> **TASK OBJECTIVE**: What follows is a set of records, each of which is to be written out exactly.
[Opening THE DATA section]
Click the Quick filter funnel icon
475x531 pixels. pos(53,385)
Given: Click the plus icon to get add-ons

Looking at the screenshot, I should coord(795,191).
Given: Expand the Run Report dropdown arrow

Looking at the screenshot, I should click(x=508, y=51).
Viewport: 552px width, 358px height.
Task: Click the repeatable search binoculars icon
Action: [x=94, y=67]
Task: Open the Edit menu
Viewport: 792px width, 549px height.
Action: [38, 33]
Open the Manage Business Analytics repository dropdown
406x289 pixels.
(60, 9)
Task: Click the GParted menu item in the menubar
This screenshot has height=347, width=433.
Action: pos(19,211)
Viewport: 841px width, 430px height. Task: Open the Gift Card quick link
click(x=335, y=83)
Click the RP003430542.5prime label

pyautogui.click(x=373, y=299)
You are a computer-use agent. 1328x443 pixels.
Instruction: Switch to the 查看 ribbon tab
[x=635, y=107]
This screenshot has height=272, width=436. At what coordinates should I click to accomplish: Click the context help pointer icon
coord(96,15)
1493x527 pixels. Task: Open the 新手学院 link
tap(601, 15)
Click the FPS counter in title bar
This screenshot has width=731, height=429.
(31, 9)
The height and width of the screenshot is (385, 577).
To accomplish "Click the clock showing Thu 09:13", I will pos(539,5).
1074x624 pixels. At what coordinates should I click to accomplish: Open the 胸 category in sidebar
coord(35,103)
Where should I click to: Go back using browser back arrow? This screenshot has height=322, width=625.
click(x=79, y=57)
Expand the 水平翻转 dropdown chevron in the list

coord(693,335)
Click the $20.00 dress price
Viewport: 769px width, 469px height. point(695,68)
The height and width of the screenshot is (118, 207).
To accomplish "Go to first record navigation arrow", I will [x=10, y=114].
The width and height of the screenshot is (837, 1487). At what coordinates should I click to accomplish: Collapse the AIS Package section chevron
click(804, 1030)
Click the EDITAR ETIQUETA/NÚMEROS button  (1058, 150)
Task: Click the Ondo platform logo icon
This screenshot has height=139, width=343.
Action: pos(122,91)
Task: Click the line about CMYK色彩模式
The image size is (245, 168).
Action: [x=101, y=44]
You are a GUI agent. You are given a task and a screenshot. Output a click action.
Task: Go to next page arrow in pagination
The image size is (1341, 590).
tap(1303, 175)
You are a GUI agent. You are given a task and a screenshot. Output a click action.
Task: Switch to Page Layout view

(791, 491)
[Closing THE DATA section]
> **SOLUTION FOR THIS PROBLEM**:
Click the Quick filter funnel icon
475x531 pixels. pos(53,385)
Given: Click the plus icon to get add-ons

Looking at the screenshot, I should coord(795,191).
Given: Expand the Run Report dropdown arrow

Looking at the screenshot, I should click(x=508, y=51).
Viewport: 552px width, 358px height.
Task: Click the repeatable search binoculars icon
Action: [x=94, y=67]
Task: Open the Edit menu
Viewport: 792px width, 549px height.
Action: [38, 33]
Open the Manage Business Analytics repository dropdown
406x289 pixels.
(60, 9)
Task: Click the GParted menu item in the menubar
This screenshot has height=347, width=433.
Action: pos(19,211)
Viewport: 841px width, 430px height. Task: Open the Gift Card quick link
click(x=335, y=83)
Click the RP003430542.5prime label

pyautogui.click(x=373, y=299)
You are a computer-use agent. 1328x443 pixels.
Instruction: Switch to the 查看 ribbon tab
[x=635, y=107]
This screenshot has height=272, width=436. At what coordinates should I click to accomplish: Click the context help pointer icon
coord(96,15)
1493x527 pixels. Task: Open the 新手学院 link
tap(601, 15)
Click the FPS counter in title bar
This screenshot has width=731, height=429.
(31, 9)
The height and width of the screenshot is (385, 577).
To accomplish "Click the clock showing Thu 09:13", I will pos(539,5).
1074x624 pixels. At what coordinates should I click to accomplish: Open the 胸 category in sidebar
coord(35,103)
Where should I click to: Go back using browser back arrow? This screenshot has height=322, width=625.
click(x=79, y=57)
Expand the 水平翻转 dropdown chevron in the list

coord(693,335)
Click the $20.00 dress price
Viewport: 769px width, 469px height. point(695,68)
The height and width of the screenshot is (118, 207).
To accomplish "Go to first record navigation arrow", I will [x=10, y=114].
The width and height of the screenshot is (837, 1487). At what coordinates should I click to accomplish: Collapse the AIS Package section chevron
click(804, 1030)
Click the EDITAR ETIQUETA/NÚMEROS button  (1058, 150)
Task: Click the Ondo platform logo icon
This screenshot has height=139, width=343.
Action: pos(122,91)
Task: Click the line about CMYK色彩模式
The image size is (245, 168).
Action: [x=101, y=44]
You are a GUI agent. You are given a task and a screenshot. Output a click action.
Task: Go to next page arrow in pagination
The image size is (1341, 590).
tap(1303, 175)
You are a GUI agent. You are given a task and a screenshot. Output a click action.
Task: Switch to Page Layout view

(791, 491)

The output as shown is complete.